◆ Exercise description
Rewrite the rows as a numbered list with blank lines omitted, starting at the line that contains "Where should I click to: Clear" and ending at the end of the rows.

+ + + + +

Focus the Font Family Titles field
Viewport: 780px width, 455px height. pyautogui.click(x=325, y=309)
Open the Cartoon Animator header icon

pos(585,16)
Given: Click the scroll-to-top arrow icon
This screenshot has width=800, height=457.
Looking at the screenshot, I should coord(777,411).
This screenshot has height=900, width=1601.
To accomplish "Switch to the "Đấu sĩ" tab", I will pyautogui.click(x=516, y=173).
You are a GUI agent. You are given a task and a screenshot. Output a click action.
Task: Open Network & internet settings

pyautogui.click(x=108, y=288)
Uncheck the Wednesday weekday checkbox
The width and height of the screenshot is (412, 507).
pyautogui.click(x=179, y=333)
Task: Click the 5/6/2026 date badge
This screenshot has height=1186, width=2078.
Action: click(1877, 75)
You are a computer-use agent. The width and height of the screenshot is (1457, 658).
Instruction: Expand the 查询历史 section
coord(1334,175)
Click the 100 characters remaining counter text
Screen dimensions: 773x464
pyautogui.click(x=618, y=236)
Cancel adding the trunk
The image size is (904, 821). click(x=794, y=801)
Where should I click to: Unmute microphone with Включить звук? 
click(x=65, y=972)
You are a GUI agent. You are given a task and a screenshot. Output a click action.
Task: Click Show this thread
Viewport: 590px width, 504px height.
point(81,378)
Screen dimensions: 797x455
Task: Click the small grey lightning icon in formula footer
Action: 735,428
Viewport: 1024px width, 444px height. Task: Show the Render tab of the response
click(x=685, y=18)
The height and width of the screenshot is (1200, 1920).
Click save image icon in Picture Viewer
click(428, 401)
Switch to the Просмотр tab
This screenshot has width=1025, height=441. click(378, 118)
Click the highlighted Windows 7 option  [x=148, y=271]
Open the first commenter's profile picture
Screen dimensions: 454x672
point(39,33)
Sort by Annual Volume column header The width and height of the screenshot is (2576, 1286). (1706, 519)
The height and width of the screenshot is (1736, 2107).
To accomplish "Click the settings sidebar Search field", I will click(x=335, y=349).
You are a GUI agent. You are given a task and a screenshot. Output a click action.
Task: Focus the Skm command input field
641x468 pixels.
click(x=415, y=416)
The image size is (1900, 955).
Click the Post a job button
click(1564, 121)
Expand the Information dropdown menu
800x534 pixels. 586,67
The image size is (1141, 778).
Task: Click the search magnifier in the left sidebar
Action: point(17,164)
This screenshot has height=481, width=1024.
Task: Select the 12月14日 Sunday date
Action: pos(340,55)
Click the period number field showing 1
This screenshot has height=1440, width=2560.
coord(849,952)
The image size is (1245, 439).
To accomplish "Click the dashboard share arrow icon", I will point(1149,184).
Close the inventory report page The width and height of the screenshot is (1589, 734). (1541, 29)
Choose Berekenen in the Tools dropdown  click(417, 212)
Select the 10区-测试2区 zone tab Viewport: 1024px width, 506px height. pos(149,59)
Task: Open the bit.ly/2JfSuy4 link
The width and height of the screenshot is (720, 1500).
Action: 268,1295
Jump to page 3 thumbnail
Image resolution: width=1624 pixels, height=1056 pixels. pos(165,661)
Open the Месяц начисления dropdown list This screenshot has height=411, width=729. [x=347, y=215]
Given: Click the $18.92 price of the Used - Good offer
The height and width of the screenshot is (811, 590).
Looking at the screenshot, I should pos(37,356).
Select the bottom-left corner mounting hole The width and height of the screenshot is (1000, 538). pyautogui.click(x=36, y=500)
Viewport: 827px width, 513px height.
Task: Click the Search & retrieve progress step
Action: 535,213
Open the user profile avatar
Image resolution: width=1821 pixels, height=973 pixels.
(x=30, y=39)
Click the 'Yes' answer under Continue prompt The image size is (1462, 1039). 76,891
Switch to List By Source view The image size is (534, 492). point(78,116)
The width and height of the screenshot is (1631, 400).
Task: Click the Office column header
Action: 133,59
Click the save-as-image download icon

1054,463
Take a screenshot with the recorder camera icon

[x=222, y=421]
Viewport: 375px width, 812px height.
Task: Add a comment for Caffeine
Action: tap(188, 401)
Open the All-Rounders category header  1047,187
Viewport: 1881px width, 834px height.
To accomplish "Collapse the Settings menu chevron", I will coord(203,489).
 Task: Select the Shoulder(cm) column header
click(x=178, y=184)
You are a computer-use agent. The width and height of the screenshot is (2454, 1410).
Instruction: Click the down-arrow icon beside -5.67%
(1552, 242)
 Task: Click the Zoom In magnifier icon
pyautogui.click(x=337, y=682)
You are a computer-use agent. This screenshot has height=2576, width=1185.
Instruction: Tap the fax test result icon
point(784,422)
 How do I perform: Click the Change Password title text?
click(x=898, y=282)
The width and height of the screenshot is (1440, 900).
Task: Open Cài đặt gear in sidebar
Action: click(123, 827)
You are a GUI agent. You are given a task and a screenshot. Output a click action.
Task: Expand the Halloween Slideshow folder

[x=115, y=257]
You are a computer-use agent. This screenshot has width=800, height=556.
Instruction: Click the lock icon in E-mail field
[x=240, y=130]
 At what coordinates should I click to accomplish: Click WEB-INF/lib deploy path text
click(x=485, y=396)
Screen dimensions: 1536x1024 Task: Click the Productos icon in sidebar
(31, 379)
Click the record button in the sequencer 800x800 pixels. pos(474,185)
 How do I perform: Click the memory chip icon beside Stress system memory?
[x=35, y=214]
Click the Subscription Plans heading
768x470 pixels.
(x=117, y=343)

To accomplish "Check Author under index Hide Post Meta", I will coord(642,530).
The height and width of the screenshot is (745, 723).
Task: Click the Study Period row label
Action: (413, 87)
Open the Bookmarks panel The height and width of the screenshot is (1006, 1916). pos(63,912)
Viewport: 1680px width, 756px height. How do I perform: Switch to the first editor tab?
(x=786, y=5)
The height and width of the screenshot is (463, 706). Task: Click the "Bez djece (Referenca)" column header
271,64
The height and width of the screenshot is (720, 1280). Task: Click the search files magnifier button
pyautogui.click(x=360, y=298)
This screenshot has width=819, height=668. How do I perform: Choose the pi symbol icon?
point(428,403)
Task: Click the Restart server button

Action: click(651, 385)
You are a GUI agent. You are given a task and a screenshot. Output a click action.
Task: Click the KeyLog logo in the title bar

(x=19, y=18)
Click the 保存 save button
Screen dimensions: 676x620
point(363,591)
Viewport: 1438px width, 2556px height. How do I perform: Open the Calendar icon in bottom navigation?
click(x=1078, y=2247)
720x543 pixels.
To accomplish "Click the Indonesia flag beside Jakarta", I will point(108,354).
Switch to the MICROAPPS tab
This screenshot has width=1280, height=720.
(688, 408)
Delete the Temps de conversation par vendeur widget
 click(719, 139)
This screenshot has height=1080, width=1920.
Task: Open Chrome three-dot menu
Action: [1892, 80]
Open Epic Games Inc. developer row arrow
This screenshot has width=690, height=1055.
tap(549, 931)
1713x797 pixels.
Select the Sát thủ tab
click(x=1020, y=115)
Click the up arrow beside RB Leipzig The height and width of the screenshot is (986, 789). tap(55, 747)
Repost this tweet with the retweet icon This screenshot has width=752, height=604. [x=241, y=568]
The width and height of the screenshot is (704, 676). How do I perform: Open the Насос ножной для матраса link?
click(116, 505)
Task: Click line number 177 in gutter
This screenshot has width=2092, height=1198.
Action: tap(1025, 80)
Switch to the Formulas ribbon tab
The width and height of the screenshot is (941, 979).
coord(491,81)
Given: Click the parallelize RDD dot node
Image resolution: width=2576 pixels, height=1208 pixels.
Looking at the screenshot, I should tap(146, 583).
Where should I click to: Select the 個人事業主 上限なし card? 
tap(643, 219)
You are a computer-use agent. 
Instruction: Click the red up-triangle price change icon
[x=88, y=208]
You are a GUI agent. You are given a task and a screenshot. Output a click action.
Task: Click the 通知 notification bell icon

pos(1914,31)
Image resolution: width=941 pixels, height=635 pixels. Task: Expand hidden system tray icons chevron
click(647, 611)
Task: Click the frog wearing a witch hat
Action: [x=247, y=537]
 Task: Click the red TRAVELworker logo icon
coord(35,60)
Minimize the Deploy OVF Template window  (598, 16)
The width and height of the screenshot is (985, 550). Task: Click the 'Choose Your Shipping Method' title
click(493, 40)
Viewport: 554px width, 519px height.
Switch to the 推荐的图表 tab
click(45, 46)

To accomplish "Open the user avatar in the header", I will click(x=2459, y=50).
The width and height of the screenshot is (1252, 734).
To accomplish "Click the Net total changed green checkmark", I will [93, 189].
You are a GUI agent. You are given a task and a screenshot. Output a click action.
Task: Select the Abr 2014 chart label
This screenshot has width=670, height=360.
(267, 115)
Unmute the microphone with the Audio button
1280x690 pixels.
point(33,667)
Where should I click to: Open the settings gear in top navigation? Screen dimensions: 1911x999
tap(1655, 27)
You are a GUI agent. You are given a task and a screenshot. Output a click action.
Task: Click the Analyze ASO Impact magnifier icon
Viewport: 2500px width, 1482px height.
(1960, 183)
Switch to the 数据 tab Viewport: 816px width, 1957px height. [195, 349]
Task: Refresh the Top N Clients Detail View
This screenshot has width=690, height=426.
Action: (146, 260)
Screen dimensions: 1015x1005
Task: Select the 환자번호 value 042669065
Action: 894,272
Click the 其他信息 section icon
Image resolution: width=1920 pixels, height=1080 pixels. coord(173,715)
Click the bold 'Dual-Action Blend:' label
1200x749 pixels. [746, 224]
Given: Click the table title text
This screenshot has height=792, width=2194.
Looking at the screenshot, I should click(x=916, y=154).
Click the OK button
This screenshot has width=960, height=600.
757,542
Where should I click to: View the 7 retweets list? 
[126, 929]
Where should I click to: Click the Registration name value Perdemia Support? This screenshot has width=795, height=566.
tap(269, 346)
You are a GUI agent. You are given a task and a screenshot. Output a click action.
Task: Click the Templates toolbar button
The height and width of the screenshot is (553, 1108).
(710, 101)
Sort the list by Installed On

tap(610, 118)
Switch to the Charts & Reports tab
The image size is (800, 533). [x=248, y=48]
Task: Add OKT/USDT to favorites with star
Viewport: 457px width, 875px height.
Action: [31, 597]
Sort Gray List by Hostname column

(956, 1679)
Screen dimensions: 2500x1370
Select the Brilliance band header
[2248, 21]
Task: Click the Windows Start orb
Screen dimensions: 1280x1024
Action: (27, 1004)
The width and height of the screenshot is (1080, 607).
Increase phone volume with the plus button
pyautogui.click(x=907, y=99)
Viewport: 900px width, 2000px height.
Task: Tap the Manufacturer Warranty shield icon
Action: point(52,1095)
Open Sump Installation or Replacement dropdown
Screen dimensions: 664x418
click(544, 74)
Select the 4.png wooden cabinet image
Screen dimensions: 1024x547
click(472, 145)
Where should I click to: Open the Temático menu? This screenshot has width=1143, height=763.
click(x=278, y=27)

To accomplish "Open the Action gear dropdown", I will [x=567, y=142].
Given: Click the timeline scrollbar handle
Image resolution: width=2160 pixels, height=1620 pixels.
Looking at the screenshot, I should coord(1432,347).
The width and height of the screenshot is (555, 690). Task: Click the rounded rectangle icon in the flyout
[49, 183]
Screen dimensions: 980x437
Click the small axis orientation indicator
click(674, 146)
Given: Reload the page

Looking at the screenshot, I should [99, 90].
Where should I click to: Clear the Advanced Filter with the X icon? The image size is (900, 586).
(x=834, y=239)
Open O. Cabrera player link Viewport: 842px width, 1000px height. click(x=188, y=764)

+ + + + +

◆ Full output
1. Where should I click to: Clear the Advanced Filter with the X icon? The image size is (900, 586).
2. (x=834, y=239)
3. Open O. Cabrera player link Viewport: 842px width, 1000px height. click(x=188, y=764)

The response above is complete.